Back at SeaWorld, the whales known as Shamu (see Shamu the Slut) will perform this Christmas, as they do every year, in a concrete tank, far removed from their families (see A Better Way to See Orcas, a short video that explains wild family life verus and captive life for killer whales). They’ll do tricks for food, performing for human families who pay a lot of money for the thrill of seeing killer whales up close. From SeaWorld Orlando’s holiday line-up for 2013:

“The Shamu family of killer whales star in Shamu® Christmas Miracles, an evening show that features holiday music, soaring theatrics and a heart-warming story. Live animals share the stage with puppets in O Wondrous Night, a show based on The Christmas Story and featuring more than 30 carols.”

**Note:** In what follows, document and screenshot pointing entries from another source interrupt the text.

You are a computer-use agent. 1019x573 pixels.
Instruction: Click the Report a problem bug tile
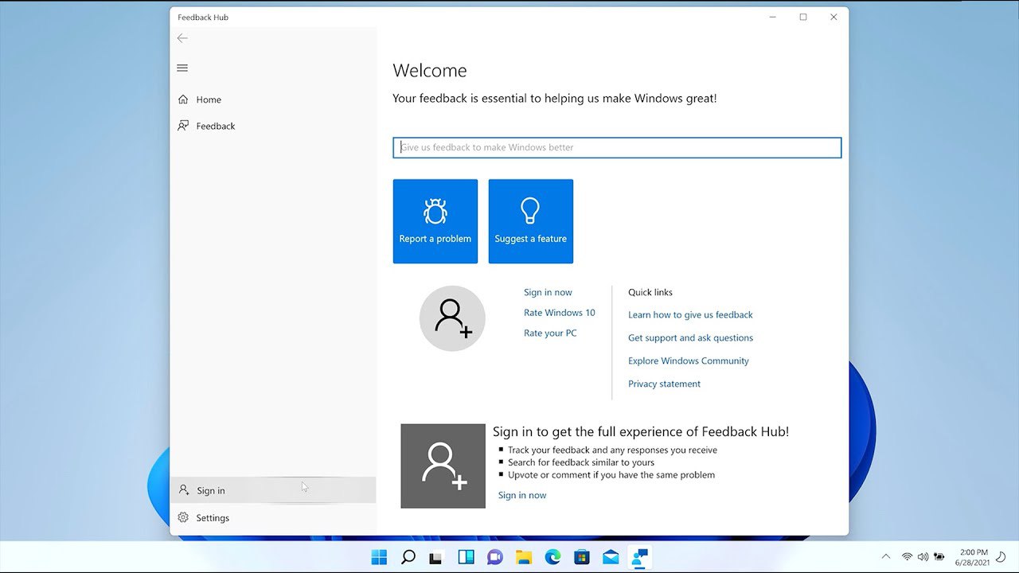435,221
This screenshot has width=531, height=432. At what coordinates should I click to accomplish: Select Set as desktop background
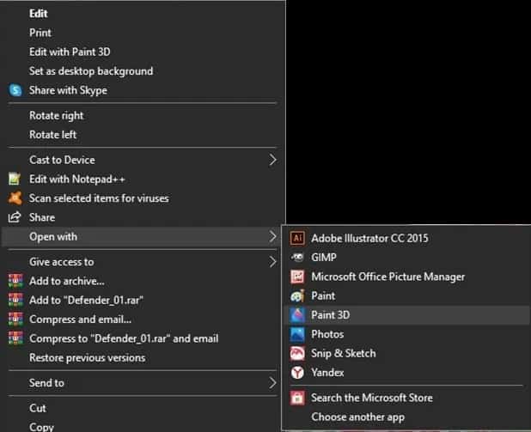click(91, 71)
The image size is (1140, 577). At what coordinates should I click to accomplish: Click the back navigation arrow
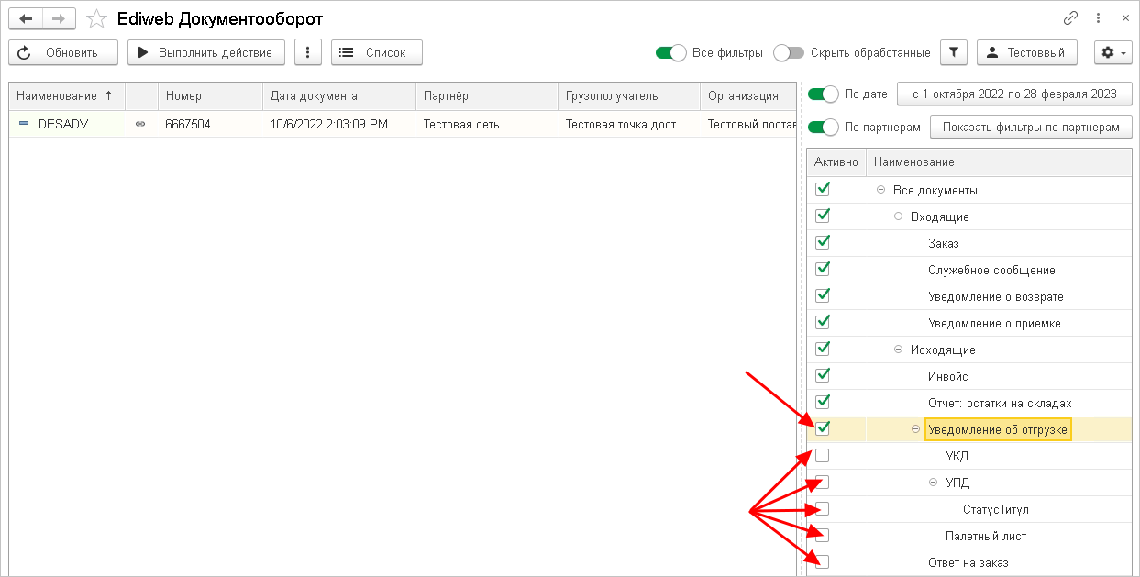click(x=26, y=18)
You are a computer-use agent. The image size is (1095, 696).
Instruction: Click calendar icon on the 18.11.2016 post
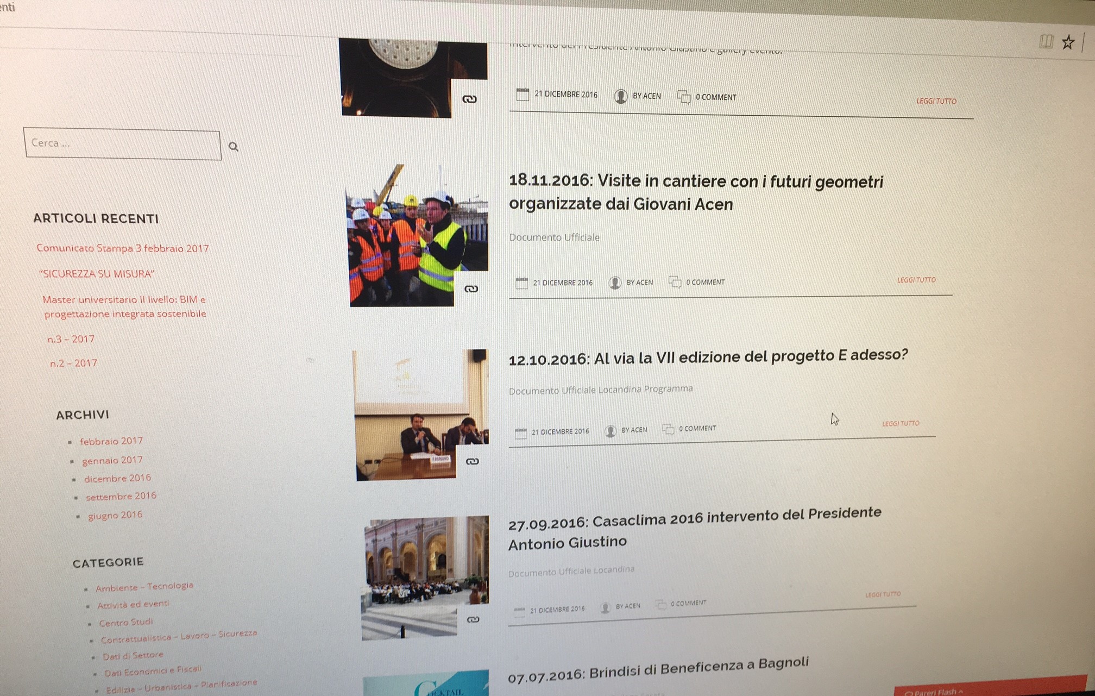521,283
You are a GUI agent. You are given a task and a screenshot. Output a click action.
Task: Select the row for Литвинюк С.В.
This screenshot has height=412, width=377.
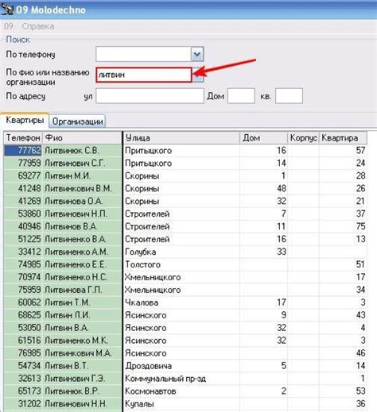(x=185, y=150)
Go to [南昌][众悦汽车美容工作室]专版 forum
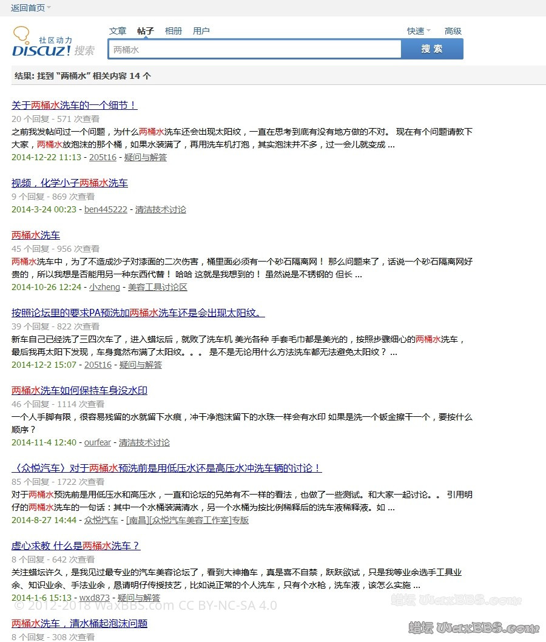This screenshot has height=642, width=546. [x=187, y=520]
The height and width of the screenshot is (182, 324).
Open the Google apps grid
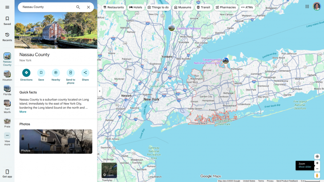tap(307, 7)
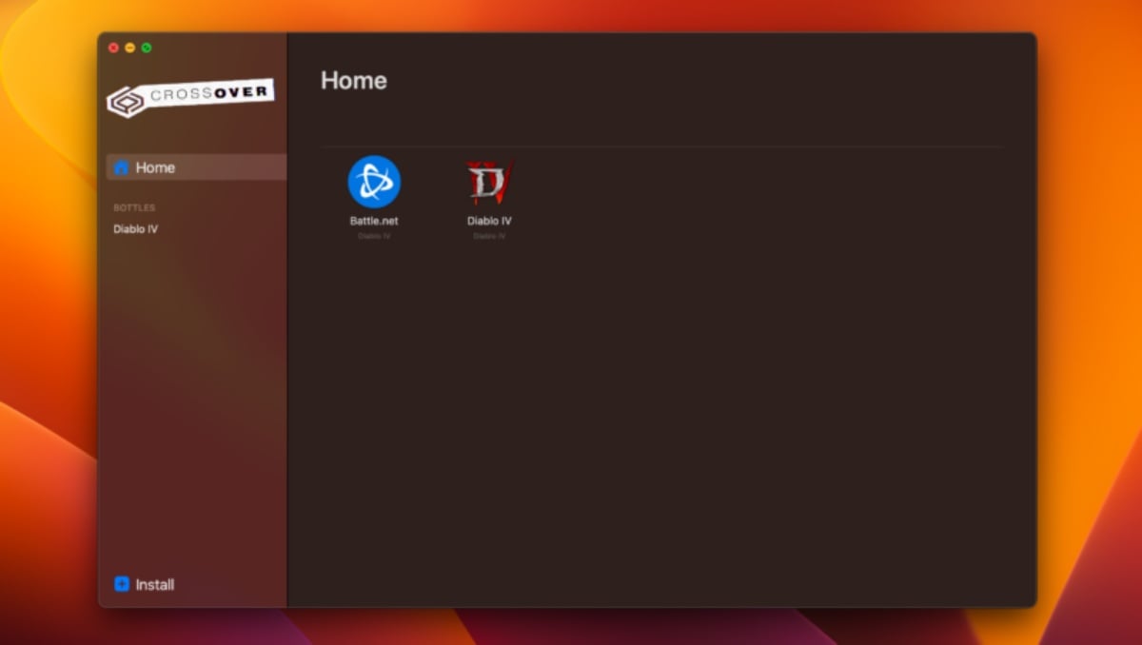This screenshot has height=645, width=1142.
Task: Click the Install text at the sidebar bottom
Action: 155,584
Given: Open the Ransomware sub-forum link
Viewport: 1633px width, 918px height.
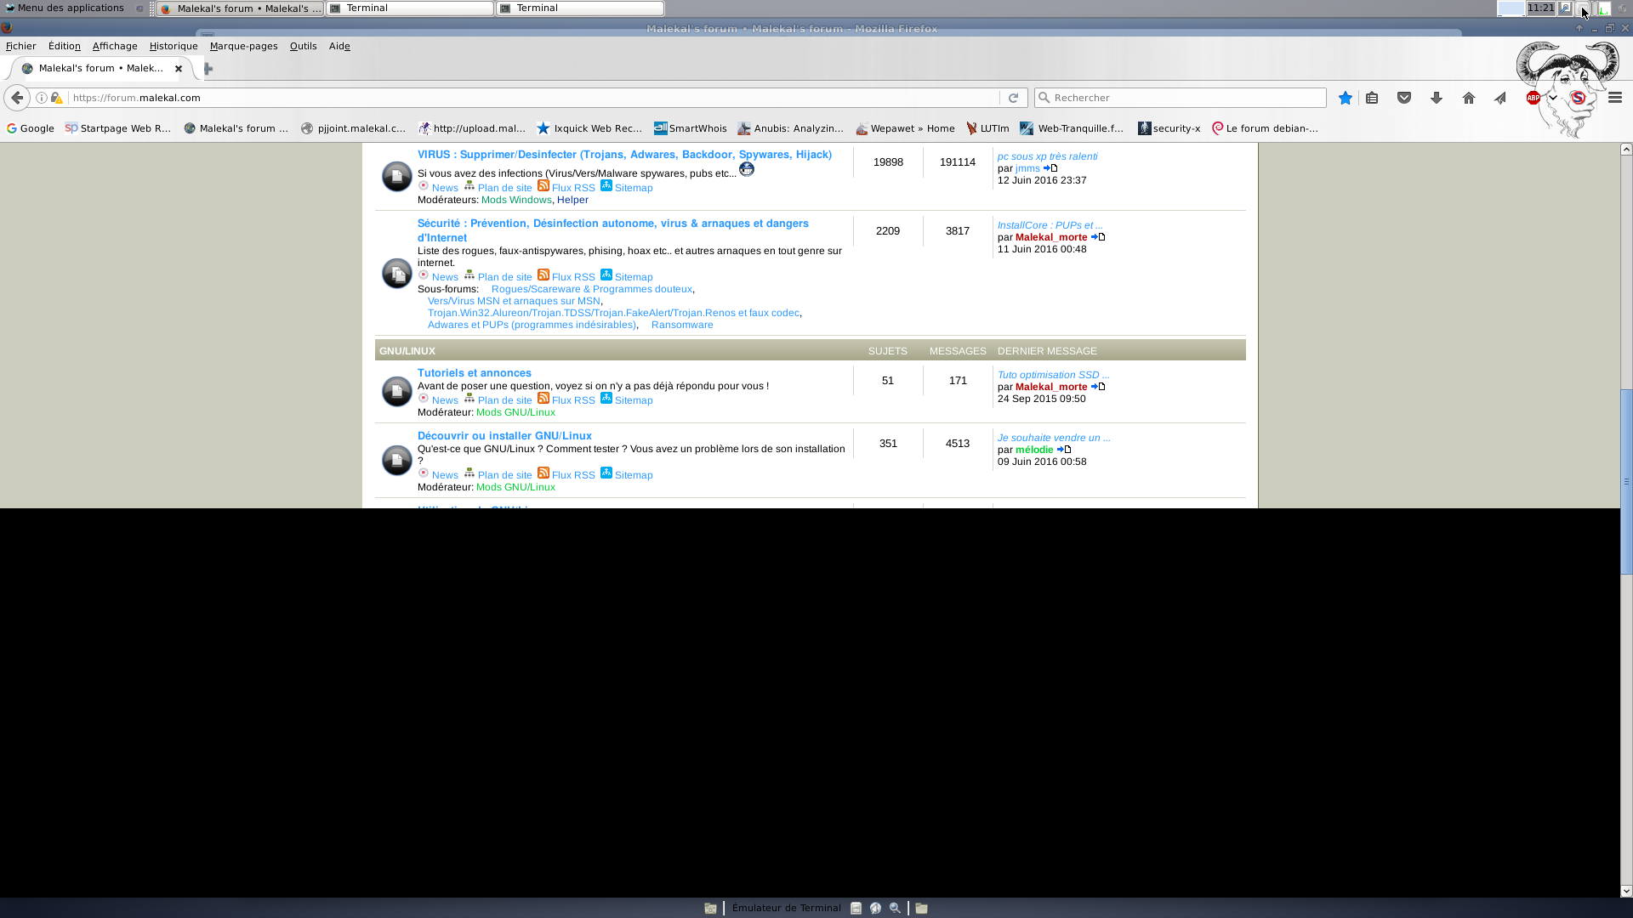Looking at the screenshot, I should [x=682, y=325].
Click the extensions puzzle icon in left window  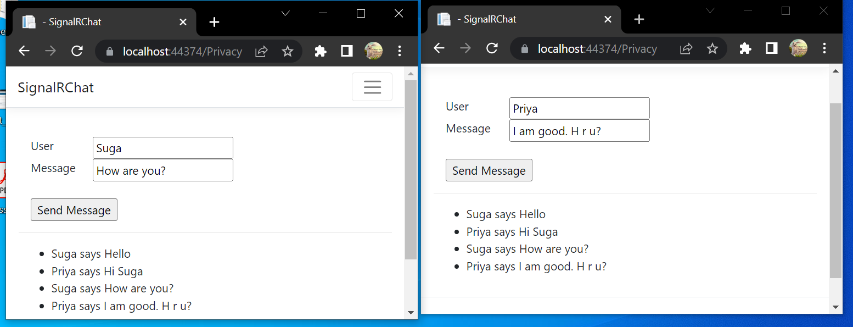[321, 51]
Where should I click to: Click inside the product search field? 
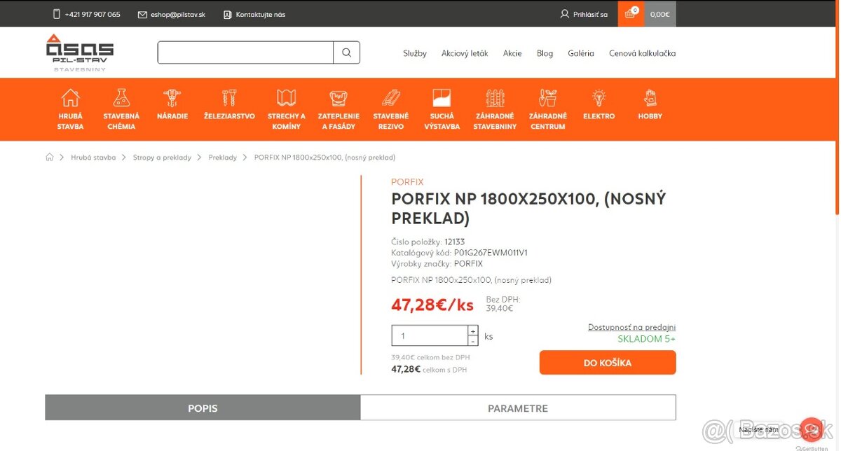click(244, 52)
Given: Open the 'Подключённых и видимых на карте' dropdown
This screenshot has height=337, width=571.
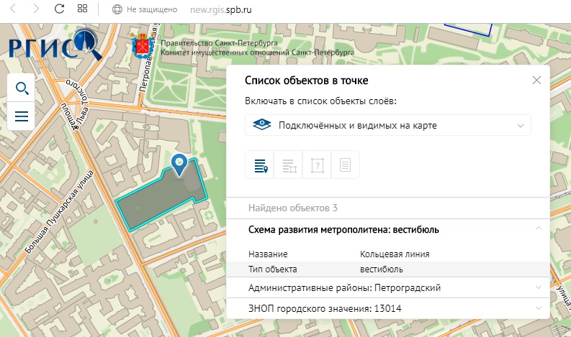Looking at the screenshot, I should [x=387, y=125].
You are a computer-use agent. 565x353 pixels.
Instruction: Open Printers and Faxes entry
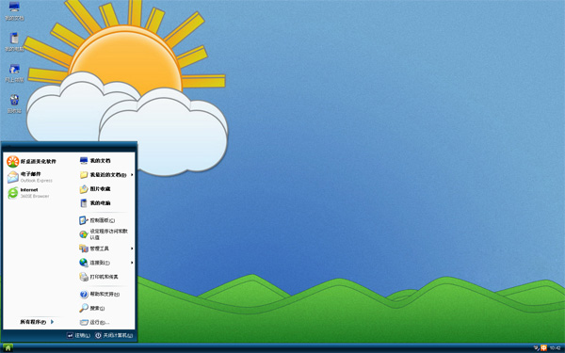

But as Elizabeth Batt writes, “Unfortunately, the only resemblance to Santa Claus that Shamu bears, is the ability to appear everywhere at once. She's performing at SeaWorld parks in Orlando, San Diego and San Antonio all at the same time…The original Shamu was ripped from her family after being captured in Puget Sound Washington. She died Aug. 23, 1971 from a blood infection after just six years in captivity.”

Somehow, I doubt Shamu knows it’s Christmas.

Read The "Blackfish Effect" Marks Major Moral Uprising: The Blackfish Effect & Apartheid Unleash Empathy (Part 2)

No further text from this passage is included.